ASSIGNED TASK:
In the records below, find the line that contains "Image resolution: width=776" and the line that contains "Task: Reply to ugdivine12's comment". Set down exactly those lines and every line between them, and nothing more.

—————

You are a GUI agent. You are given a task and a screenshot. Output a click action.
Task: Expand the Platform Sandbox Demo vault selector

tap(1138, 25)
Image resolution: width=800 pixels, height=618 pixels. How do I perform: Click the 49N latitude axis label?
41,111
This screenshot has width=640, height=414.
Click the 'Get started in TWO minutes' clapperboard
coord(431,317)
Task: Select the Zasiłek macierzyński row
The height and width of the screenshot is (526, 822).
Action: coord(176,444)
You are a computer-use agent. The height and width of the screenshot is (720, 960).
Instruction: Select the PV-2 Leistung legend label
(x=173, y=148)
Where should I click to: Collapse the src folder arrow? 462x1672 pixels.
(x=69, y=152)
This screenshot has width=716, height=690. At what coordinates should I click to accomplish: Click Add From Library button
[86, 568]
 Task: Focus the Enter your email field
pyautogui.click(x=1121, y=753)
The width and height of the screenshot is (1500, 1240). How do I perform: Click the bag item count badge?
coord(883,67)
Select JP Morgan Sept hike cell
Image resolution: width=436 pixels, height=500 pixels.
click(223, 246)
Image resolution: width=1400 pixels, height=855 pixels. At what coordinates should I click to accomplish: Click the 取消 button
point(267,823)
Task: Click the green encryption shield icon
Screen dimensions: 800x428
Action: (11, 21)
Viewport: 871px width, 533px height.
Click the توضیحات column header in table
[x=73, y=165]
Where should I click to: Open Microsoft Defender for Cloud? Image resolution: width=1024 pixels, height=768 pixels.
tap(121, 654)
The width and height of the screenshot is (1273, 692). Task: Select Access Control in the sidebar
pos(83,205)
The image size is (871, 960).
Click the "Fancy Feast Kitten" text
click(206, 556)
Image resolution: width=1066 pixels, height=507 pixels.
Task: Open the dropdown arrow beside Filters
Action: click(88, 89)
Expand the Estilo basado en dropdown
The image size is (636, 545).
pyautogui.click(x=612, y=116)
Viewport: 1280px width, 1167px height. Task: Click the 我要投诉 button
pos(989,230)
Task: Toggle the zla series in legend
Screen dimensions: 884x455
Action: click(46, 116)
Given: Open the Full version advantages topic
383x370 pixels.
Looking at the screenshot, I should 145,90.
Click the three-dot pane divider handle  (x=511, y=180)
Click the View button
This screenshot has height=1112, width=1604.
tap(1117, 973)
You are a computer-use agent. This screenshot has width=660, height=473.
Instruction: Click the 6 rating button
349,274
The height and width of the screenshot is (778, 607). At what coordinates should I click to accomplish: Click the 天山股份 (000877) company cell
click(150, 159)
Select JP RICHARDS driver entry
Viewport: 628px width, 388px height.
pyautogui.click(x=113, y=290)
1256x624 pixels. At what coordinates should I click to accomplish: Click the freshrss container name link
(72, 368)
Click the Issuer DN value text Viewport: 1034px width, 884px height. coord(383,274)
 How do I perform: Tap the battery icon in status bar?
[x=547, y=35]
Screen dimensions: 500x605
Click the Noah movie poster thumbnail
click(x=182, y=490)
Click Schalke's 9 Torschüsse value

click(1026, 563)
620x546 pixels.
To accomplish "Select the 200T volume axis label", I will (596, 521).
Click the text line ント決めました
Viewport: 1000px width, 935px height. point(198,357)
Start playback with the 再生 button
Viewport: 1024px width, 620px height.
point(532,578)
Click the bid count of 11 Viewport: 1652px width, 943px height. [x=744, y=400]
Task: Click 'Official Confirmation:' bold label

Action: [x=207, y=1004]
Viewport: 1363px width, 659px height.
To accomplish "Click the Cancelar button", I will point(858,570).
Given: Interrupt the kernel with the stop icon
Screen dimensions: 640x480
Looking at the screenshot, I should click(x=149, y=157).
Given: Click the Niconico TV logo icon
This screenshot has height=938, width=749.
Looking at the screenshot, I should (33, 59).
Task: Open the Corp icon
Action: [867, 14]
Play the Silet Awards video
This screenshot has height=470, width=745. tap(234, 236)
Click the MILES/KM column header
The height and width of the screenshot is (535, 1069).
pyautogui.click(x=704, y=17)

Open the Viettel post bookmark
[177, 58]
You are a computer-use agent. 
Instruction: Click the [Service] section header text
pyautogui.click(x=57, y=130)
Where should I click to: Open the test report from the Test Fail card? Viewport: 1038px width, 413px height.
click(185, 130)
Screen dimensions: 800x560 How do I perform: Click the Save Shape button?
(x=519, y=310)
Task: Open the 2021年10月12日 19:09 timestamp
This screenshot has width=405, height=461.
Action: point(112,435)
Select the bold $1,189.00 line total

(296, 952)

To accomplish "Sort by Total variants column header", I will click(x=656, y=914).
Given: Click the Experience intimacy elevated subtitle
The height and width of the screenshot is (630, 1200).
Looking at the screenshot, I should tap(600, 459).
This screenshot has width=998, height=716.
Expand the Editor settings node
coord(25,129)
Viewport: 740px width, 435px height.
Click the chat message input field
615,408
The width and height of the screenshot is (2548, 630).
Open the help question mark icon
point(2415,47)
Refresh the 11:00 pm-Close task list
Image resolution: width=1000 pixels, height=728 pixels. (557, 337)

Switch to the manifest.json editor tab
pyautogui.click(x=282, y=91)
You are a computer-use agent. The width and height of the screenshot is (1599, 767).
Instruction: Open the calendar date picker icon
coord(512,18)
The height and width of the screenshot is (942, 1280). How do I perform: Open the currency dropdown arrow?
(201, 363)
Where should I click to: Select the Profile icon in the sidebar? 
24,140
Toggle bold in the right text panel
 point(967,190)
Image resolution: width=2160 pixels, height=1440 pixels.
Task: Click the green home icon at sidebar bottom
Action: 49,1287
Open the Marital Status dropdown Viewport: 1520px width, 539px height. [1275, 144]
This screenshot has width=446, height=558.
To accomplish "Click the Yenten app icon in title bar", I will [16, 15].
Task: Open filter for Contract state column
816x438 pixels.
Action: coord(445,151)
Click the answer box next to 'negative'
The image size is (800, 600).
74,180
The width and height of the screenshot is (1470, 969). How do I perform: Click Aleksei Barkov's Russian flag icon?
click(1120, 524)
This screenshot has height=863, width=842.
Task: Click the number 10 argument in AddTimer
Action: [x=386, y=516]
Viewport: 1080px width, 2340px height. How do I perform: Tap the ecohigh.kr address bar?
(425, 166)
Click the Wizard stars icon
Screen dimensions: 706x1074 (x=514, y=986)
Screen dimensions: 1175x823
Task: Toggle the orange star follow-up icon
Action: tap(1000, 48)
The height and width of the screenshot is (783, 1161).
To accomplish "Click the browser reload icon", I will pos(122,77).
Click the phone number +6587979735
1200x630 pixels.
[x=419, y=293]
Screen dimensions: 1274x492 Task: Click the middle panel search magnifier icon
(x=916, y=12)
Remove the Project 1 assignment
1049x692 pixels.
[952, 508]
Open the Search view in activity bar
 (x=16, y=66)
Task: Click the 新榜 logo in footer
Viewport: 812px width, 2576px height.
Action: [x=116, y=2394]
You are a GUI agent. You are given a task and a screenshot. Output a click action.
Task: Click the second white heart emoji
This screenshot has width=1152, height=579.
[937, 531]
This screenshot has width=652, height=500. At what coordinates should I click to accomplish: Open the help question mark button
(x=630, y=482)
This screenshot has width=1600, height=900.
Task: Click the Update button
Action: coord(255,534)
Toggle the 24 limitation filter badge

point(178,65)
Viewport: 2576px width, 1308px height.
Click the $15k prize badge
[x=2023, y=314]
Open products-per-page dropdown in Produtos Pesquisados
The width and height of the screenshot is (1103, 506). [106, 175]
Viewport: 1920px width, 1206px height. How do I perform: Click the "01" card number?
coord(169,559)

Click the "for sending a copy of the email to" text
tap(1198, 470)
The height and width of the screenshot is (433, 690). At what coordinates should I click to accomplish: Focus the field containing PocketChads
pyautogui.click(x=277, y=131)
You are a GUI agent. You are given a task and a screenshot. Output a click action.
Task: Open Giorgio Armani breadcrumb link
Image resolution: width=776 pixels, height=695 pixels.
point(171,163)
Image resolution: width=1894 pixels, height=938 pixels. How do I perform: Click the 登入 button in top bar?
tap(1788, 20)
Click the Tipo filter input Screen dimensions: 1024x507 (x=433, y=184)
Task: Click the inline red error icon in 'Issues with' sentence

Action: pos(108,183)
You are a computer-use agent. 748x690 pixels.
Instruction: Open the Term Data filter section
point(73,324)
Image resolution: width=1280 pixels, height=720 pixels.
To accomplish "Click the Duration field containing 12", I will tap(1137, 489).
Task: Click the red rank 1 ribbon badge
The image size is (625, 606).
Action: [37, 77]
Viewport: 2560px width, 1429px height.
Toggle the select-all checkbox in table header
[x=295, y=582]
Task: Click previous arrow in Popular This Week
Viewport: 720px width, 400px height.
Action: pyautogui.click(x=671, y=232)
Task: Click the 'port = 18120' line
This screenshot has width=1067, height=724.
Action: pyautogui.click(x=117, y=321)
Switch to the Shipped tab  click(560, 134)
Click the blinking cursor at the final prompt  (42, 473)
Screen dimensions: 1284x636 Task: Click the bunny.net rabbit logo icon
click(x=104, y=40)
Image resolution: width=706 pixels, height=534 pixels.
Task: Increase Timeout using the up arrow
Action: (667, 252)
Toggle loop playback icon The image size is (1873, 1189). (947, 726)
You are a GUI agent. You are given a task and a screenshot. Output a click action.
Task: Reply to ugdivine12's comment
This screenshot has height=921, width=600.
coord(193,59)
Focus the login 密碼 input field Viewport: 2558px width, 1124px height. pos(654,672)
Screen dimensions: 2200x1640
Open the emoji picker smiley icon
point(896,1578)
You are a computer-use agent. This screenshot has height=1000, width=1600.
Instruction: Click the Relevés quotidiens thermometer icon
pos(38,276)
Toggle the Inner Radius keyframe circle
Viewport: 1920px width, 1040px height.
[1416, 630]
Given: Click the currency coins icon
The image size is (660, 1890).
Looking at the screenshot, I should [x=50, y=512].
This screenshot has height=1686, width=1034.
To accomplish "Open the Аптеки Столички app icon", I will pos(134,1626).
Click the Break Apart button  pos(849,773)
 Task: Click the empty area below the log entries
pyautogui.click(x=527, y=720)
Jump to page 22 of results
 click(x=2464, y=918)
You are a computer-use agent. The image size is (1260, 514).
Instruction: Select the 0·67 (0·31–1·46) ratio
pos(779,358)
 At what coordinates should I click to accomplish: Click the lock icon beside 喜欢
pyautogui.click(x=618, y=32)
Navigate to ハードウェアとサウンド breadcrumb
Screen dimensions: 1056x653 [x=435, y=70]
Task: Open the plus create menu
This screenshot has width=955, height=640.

—————

WRITTEN RESPONSE:
Image resolution: width=776 pixels, height=695 pixels.
point(171,163)
Image resolution: width=1894 pixels, height=938 pixels. How do I perform: Click the 登入 button in top bar?
tap(1788, 20)
Click the Tipo filter input Screen dimensions: 1024x507 (x=433, y=184)
Task: Click the inline red error icon in 'Issues with' sentence

Action: pos(108,183)
You are a computer-use agent. 748x690 pixels.
Instruction: Open the Term Data filter section
point(73,324)
Image resolution: width=1280 pixels, height=720 pixels.
To accomplish "Click the Duration field containing 12", I will tap(1137, 489).
Task: Click the red rank 1 ribbon badge
The image size is (625, 606).
Action: [37, 77]
Viewport: 2560px width, 1429px height.
Toggle the select-all checkbox in table header
[x=295, y=582]
Task: Click previous arrow in Popular This Week
Viewport: 720px width, 400px height.
Action: pyautogui.click(x=671, y=232)
Task: Click the 'port = 18120' line
This screenshot has width=1067, height=724.
Action: pyautogui.click(x=117, y=321)
Switch to the Shipped tab  click(560, 134)
Click the blinking cursor at the final prompt  (42, 473)
Screen dimensions: 1284x636 Task: Click the bunny.net rabbit logo icon
click(x=104, y=40)
Image resolution: width=706 pixels, height=534 pixels.
Task: Increase Timeout using the up arrow
Action: (667, 252)
Toggle loop playback icon The image size is (1873, 1189). (947, 726)
You are a GUI agent. You are given a task and a screenshot. Output a click action.
Task: Reply to ugdivine12's comment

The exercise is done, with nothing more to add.